Chapter 2 Inpatient Service
What Will Help Me Be Successful on the Inpatient Service?
Your inpatient experience may be on a general pediatrics service, where patients span the age range from birth through late adolescence and manifest many different diseases and disorders. You may also spend time on a specialty service devoted to patients with specific disorders such as cardiac disease, malignancy, or gastrointestinal problems. The inpatient service occasionally may be limited to a specific age group, such as newborn infants or adolescents. In all instances, you should engage yourself with the activities of the specific service and take every opportunity to develop pediatric-specific skills in the interview and physical examination, as well as in clinical reasoning and communication. As you watch experienced clinicians work with patients and families, ask them to “think out loud” so that you may learn how they approach clinical problems and use clinical reasoning. Ask faculty and residents to observe you and give you feedback about your medical interview and physical examination skills. Request feedback about your write-ups and case presentations. Challenge yourself to make commitments about the differential diagnosis, to think critically about the evaluation process, and to develop a plan for the initial treatment of each patient. If your diagnosis, evaluation, and/or management do not match those of the resident and faculty physicians, challenge yourself to find out why. Do not expect your skills to be perfect, but strive to improve them. The list of key clinical experiences in Chapter 1 can assist you to organize your inpatient rotation.

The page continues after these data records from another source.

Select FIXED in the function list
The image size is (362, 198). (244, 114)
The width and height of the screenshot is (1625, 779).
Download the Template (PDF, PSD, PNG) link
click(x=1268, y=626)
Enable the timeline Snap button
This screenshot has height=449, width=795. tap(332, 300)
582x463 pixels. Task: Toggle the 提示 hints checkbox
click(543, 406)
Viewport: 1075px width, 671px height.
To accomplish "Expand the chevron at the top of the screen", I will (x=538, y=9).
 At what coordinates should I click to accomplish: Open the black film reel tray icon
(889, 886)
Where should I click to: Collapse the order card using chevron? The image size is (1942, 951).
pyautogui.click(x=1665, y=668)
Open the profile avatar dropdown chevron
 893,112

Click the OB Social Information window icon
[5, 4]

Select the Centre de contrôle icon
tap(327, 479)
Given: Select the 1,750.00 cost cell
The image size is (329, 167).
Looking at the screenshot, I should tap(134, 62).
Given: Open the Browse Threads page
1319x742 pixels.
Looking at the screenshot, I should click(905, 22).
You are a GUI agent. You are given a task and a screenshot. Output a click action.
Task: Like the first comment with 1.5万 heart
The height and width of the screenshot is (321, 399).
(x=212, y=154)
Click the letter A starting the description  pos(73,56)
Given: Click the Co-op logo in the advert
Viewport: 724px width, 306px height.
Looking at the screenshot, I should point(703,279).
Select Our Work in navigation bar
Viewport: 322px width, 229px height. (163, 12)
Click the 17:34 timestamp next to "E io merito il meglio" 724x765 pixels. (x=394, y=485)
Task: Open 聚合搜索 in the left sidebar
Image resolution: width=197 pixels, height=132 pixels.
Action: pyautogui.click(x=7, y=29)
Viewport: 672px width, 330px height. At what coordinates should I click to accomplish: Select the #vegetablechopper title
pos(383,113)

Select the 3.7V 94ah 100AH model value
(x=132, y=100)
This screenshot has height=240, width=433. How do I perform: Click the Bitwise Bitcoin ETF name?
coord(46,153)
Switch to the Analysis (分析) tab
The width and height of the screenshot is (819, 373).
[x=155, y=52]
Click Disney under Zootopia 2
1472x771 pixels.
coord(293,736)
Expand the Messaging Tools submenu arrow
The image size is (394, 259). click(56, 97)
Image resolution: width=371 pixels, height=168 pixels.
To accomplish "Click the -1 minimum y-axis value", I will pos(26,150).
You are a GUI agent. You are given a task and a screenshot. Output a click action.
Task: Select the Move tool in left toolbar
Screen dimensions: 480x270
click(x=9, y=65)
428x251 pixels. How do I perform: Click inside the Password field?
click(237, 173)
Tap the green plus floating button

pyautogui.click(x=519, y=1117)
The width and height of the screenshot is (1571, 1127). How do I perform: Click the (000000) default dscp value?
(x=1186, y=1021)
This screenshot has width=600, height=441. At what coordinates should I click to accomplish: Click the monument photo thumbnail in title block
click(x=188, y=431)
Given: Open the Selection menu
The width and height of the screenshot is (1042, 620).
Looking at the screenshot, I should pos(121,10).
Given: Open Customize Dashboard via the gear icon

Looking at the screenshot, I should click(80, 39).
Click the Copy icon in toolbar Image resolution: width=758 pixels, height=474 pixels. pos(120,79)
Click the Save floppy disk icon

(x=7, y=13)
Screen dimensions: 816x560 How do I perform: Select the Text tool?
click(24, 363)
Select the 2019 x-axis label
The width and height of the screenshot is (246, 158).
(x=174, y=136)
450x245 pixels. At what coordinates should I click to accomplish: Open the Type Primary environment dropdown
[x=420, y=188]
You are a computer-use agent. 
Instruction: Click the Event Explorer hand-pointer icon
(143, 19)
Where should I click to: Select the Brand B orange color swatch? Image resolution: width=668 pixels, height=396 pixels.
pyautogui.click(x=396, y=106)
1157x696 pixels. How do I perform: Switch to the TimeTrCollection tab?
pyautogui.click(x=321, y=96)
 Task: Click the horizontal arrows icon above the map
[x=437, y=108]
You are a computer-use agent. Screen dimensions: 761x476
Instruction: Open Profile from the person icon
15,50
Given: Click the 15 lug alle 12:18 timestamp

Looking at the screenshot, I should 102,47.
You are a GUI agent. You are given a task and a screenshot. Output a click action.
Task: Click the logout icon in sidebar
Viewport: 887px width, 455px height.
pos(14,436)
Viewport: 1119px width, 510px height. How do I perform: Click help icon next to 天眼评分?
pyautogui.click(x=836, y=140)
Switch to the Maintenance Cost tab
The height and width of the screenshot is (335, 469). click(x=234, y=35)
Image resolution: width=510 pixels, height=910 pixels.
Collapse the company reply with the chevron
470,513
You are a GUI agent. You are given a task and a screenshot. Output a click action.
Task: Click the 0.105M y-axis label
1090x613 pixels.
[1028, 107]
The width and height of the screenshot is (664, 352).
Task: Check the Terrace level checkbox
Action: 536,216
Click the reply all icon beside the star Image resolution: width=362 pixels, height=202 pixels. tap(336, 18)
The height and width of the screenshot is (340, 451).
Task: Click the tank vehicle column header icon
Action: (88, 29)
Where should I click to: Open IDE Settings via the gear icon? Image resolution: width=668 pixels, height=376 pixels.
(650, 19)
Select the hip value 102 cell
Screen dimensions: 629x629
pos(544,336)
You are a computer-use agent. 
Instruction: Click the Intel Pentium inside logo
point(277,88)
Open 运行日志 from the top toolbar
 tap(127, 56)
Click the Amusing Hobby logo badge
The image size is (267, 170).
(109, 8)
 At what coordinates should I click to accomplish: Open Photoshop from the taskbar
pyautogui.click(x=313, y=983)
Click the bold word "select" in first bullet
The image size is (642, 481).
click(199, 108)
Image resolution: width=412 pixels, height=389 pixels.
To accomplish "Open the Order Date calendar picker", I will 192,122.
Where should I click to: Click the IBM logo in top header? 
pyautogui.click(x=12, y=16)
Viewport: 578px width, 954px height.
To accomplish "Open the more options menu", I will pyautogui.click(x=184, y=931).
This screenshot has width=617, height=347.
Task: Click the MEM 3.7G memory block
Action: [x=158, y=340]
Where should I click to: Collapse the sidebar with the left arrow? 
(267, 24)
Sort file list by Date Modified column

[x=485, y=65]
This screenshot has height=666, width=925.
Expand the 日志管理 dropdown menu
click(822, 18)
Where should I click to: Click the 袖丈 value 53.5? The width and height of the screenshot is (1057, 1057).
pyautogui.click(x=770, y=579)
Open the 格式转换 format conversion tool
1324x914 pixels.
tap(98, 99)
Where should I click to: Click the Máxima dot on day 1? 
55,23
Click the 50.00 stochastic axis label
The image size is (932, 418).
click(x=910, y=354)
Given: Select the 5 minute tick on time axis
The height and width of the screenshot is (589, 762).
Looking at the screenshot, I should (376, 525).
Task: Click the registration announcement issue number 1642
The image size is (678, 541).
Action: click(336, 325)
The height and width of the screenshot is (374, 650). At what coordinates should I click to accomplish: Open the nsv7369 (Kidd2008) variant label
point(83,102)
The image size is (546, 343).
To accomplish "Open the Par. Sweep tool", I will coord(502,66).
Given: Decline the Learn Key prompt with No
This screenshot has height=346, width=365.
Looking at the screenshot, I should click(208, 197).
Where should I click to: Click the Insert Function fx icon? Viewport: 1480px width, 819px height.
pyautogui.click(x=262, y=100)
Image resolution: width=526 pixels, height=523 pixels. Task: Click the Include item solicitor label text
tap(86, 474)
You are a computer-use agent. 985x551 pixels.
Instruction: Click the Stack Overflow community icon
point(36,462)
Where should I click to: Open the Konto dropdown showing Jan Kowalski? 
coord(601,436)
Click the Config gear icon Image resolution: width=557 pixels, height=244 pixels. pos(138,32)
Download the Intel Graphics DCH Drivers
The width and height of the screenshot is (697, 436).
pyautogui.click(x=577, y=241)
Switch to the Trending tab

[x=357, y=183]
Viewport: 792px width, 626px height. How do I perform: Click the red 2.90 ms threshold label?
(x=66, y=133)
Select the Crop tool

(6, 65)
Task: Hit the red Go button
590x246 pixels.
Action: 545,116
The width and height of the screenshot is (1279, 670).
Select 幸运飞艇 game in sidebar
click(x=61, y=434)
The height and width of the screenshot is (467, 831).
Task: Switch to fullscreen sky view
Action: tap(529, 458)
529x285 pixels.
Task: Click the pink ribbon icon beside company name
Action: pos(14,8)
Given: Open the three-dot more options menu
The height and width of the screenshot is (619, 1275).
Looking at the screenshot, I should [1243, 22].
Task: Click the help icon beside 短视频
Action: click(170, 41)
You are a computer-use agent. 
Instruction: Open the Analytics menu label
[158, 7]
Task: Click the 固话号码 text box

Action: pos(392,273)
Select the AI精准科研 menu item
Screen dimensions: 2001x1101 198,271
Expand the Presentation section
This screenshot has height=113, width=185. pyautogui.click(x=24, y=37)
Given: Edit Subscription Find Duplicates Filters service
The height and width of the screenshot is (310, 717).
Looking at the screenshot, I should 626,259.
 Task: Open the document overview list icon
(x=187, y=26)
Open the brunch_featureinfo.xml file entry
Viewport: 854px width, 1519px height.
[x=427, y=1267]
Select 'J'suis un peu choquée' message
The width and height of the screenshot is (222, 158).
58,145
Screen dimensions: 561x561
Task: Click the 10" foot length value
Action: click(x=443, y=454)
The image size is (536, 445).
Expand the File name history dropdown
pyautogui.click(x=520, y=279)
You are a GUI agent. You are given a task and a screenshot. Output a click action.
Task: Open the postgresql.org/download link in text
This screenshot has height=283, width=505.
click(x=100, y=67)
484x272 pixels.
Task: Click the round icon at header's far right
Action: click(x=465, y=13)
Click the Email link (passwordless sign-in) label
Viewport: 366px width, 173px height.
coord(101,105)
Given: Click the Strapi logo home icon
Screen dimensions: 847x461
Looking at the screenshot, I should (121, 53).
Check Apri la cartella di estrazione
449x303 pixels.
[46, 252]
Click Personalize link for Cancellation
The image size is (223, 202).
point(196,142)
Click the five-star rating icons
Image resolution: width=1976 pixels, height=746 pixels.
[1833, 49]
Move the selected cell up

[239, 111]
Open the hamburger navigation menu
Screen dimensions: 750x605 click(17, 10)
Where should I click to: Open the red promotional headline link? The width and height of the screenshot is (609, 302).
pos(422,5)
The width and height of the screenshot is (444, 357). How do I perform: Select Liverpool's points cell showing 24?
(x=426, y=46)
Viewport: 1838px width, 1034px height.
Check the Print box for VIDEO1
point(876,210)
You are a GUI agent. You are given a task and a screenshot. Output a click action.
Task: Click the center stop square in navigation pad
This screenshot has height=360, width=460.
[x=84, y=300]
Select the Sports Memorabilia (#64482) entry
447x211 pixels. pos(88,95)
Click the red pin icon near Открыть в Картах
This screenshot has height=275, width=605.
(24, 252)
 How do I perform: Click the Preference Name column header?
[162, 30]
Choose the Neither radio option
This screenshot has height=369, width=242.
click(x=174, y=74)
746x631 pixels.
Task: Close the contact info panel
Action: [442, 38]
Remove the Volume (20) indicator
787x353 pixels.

What Is My Role on an Inpatient Service?
Your major job is to become a competent clinician. The clerkship is your opportunity to develop the basic skills that will be the foundation of your future clinical education and practice. To do this, you must be an active member of the team, not just a scribe, data collector, or “gofer.” As one of a small number of students on the service, you will be highly visible, and your enthusiasm, participation, and motivation will be noted. On busy services, you will have a key role in day-to-day patient management, but if you wait to be “invited” to work up patients, you may be overlooked (or worse, viewed as uninterested). Above all, keep your eyes and ears open: You may be the only one to identify a key finding. You may be the communication link between the patient/family and the team, so talk regularly with your patients and their families, but do not attempt to give information that is beyond your level of experience and knowledge. You may be asked to discuss clinical progress with a patient and family, but a resident or staff physician will usually supervise this closely. You will often be asked to bring information from the literature to the team about specific diagnostic or management issues. The discussion on evidence-based medicine (Chapter 7) will assist with these assignments.